• Exercise goal
Copy the entries below verbatim, from their first line through the line containing "Click the 串口调试助手3", with that line included.
[Begin]
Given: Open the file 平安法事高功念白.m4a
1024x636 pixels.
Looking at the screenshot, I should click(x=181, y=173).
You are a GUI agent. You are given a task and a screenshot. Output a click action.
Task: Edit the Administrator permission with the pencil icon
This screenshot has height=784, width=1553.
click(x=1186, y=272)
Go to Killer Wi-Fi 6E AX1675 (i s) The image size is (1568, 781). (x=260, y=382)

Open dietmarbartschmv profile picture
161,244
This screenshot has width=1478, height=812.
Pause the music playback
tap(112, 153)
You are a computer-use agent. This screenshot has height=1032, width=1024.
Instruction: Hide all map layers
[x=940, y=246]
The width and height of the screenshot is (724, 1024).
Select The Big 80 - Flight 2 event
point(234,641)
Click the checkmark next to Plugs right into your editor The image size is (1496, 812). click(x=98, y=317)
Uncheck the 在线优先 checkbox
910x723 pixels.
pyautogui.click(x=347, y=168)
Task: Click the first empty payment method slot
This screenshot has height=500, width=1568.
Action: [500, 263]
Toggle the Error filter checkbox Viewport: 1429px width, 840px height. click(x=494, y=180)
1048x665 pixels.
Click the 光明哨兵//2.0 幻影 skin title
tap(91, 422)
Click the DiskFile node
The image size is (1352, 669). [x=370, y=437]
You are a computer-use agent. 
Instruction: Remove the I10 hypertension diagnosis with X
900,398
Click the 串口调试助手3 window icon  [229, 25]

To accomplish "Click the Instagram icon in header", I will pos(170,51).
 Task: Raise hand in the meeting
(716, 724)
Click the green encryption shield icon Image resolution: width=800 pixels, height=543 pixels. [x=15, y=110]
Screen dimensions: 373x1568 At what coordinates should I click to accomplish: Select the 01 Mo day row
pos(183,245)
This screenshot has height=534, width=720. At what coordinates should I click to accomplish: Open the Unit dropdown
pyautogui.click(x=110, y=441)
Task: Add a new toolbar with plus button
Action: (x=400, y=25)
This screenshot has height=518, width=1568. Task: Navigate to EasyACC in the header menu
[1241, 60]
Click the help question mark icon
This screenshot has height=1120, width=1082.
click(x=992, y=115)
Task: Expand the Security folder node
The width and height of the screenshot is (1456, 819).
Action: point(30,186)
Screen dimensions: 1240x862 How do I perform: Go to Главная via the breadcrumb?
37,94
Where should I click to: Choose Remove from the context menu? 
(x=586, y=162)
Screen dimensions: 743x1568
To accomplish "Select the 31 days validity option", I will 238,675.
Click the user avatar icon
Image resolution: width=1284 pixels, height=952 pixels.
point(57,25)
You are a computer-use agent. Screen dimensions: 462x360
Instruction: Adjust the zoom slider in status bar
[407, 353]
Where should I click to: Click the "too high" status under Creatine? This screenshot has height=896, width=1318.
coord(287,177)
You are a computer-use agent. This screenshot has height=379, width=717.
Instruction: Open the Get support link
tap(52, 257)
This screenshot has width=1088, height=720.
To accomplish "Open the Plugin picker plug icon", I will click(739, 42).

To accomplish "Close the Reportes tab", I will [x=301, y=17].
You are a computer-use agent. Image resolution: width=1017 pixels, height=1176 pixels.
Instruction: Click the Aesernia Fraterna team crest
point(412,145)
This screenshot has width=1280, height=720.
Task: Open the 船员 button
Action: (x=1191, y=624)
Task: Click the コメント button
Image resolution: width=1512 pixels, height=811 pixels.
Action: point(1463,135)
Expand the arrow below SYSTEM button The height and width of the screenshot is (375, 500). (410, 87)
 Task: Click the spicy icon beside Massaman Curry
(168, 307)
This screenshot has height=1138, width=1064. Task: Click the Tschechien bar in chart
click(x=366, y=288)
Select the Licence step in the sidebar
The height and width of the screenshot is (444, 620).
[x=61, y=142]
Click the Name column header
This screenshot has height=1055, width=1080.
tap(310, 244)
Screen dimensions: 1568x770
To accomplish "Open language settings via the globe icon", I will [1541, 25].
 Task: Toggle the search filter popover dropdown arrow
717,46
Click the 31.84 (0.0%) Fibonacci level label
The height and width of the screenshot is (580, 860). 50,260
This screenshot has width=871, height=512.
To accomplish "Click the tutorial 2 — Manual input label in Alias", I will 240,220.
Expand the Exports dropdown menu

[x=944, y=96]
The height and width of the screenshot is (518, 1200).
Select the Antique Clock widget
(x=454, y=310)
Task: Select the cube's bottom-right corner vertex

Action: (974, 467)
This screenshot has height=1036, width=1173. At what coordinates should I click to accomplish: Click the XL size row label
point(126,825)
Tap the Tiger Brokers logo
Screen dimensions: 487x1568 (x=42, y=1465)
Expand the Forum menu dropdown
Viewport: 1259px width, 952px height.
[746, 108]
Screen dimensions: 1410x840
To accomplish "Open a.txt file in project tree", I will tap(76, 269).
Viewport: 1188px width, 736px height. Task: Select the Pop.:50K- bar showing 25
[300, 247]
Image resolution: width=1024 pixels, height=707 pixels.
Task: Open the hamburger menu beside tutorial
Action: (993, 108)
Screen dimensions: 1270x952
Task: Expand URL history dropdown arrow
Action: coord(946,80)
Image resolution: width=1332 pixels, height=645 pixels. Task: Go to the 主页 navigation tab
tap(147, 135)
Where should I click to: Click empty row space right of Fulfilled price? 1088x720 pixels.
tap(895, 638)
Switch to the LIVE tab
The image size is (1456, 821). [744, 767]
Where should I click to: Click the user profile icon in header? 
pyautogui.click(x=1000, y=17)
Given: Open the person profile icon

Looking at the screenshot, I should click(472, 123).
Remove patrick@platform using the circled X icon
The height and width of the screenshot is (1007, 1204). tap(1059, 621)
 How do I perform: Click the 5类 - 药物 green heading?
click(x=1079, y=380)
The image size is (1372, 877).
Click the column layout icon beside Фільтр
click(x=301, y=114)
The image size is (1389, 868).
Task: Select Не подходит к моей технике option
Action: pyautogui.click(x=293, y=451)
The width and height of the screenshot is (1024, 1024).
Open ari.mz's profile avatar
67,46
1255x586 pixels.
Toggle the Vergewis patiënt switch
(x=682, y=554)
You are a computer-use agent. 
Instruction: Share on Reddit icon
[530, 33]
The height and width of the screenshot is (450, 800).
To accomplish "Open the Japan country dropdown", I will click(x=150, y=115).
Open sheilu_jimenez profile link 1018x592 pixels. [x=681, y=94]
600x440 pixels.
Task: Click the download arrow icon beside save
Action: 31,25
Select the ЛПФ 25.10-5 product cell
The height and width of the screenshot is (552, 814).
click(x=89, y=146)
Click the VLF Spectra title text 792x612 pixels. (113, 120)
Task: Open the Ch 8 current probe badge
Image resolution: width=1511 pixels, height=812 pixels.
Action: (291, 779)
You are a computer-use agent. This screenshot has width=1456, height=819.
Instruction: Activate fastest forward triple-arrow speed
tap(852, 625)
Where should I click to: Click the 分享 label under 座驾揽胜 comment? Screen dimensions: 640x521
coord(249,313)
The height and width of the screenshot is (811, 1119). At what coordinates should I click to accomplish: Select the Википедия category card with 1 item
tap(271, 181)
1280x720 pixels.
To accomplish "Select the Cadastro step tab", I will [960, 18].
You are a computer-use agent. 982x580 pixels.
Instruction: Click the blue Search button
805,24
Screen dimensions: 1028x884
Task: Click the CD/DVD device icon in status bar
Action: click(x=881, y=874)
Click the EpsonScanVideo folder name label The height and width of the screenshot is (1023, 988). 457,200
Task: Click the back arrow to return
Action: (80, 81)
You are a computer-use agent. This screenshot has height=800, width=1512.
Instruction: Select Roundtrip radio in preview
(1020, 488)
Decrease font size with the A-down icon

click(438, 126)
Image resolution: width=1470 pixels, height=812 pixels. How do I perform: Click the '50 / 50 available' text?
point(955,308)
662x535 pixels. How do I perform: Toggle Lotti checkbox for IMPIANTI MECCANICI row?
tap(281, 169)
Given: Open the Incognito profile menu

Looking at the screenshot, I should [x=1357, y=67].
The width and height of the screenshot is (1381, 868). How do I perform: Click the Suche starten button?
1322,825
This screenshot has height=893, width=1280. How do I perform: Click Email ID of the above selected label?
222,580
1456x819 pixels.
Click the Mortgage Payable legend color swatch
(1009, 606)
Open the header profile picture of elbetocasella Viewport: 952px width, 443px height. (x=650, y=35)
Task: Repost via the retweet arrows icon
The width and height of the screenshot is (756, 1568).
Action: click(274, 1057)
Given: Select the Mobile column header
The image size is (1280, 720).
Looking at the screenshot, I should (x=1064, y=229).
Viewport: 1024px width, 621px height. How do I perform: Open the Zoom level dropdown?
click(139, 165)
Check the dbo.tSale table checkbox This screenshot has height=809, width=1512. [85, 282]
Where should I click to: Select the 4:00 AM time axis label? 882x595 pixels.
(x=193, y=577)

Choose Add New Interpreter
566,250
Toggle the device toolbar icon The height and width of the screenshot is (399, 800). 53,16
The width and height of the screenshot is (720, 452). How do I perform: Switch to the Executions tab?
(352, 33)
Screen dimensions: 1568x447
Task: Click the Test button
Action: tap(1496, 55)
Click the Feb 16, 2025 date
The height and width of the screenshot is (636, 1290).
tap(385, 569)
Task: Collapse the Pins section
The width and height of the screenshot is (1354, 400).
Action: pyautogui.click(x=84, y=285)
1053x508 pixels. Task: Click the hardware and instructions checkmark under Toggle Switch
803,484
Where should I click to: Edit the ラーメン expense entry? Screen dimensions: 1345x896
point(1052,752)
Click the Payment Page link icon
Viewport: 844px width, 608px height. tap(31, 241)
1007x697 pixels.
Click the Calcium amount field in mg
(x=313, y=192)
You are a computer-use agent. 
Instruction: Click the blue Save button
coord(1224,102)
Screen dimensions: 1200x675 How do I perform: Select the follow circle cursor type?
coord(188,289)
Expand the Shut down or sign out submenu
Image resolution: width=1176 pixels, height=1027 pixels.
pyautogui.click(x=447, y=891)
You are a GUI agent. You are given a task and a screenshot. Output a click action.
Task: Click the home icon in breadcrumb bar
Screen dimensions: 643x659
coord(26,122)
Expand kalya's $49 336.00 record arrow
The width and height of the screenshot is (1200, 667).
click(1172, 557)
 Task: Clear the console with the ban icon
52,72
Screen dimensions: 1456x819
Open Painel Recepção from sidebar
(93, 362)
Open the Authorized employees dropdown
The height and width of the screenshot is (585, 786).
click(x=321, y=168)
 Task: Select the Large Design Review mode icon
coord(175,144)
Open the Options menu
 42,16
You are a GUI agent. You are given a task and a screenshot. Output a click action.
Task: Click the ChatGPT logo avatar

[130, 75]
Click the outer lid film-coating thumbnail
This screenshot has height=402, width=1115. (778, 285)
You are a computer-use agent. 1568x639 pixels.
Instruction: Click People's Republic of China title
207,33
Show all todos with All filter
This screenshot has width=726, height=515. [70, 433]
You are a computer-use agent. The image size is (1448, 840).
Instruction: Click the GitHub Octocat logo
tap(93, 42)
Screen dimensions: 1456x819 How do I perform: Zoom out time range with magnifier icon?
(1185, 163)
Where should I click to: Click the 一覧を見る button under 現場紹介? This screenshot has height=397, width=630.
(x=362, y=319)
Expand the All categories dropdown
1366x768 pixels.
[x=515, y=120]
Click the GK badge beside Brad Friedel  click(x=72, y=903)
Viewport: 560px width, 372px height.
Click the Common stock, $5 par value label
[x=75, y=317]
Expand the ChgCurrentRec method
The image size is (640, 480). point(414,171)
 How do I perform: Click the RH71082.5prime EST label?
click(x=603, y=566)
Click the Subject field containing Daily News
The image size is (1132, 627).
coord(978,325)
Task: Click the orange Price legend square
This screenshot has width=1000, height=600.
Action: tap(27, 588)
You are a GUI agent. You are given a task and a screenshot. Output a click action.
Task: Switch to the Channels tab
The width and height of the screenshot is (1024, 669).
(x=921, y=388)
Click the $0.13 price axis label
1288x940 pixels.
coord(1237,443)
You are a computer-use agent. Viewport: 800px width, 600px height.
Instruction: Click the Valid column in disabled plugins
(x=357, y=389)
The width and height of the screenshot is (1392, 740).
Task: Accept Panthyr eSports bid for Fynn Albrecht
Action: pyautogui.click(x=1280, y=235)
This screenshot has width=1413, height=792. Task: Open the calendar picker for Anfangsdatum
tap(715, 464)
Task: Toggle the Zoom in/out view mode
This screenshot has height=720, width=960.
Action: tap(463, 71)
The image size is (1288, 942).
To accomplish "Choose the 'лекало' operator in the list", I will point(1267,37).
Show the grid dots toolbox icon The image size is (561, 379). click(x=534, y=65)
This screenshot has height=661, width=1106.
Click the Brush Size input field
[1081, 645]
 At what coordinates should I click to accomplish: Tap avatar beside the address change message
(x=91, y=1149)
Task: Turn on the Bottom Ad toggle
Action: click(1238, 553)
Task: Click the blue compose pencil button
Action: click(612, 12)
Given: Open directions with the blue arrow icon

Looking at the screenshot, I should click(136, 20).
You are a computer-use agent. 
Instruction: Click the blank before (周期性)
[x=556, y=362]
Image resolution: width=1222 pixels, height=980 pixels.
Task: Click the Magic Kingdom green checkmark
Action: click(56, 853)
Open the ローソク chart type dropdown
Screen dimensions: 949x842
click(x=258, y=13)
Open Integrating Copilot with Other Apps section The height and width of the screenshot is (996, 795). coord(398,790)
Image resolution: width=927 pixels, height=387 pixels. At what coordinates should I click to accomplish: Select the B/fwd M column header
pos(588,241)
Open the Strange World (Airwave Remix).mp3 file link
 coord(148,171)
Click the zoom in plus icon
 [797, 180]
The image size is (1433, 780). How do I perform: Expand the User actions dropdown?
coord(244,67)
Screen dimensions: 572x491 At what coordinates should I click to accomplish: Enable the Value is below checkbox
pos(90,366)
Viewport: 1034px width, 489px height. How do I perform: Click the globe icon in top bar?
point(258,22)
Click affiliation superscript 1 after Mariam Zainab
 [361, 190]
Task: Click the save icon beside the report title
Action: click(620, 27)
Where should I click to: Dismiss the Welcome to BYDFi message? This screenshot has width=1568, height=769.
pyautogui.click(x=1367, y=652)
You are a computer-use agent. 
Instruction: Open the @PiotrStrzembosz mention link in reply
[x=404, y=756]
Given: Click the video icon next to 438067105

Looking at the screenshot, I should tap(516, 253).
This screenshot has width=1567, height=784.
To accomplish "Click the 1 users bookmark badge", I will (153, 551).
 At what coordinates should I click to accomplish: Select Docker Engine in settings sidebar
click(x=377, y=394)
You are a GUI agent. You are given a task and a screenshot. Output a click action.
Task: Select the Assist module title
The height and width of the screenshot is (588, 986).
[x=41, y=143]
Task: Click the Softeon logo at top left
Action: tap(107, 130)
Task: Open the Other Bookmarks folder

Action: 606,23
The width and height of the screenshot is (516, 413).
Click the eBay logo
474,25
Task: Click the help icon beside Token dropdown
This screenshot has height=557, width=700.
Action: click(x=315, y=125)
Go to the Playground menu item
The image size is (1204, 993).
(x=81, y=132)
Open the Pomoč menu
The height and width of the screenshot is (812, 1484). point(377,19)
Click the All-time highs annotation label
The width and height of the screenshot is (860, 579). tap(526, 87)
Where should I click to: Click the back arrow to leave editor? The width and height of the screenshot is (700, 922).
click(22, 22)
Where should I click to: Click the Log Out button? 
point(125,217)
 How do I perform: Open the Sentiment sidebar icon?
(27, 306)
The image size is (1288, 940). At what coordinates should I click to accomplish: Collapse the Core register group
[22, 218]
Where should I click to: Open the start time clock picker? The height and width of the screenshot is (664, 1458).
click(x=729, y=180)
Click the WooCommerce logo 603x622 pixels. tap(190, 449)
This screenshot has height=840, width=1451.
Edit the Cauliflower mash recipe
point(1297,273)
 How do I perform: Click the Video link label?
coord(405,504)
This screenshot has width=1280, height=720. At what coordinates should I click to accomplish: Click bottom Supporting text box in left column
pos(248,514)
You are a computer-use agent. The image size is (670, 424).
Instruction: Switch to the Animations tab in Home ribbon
[End]
• Finished exercise
Given: Open the file 平安法事高功念白.m4a
1024x636 pixels.
Looking at the screenshot, I should click(x=181, y=173).
You are a GUI agent. You are given a task and a screenshot. Output a click action.
Task: Edit the Administrator permission with the pencil icon
This screenshot has height=784, width=1553.
click(x=1186, y=272)
Go to Killer Wi-Fi 6E AX1675 (i s) The image size is (1568, 781). (x=260, y=382)

Open dietmarbartschmv profile picture
161,244
This screenshot has width=1478, height=812.
Pause the music playback
tap(112, 153)
You are a computer-use agent. This screenshot has height=1032, width=1024.
Instruction: Hide all map layers
[x=940, y=246]
The width and height of the screenshot is (724, 1024).
Select The Big 80 - Flight 2 event
point(234,641)
Click the checkmark next to Plugs right into your editor The image size is (1496, 812). click(x=98, y=317)
Uncheck the 在线优先 checkbox
910x723 pixels.
pyautogui.click(x=347, y=168)
Task: Click the first empty payment method slot
This screenshot has height=500, width=1568.
Action: [500, 263]
Toggle the Error filter checkbox Viewport: 1429px width, 840px height. click(x=494, y=180)
1048x665 pixels.
Click the 光明哨兵//2.0 幻影 skin title
tap(91, 422)
Click the DiskFile node
The image size is (1352, 669). [x=370, y=437]
You are a computer-use agent. 
Instruction: Remove the I10 hypertension diagnosis with X
900,398
Click the 串口调试助手3 window icon  [229, 25]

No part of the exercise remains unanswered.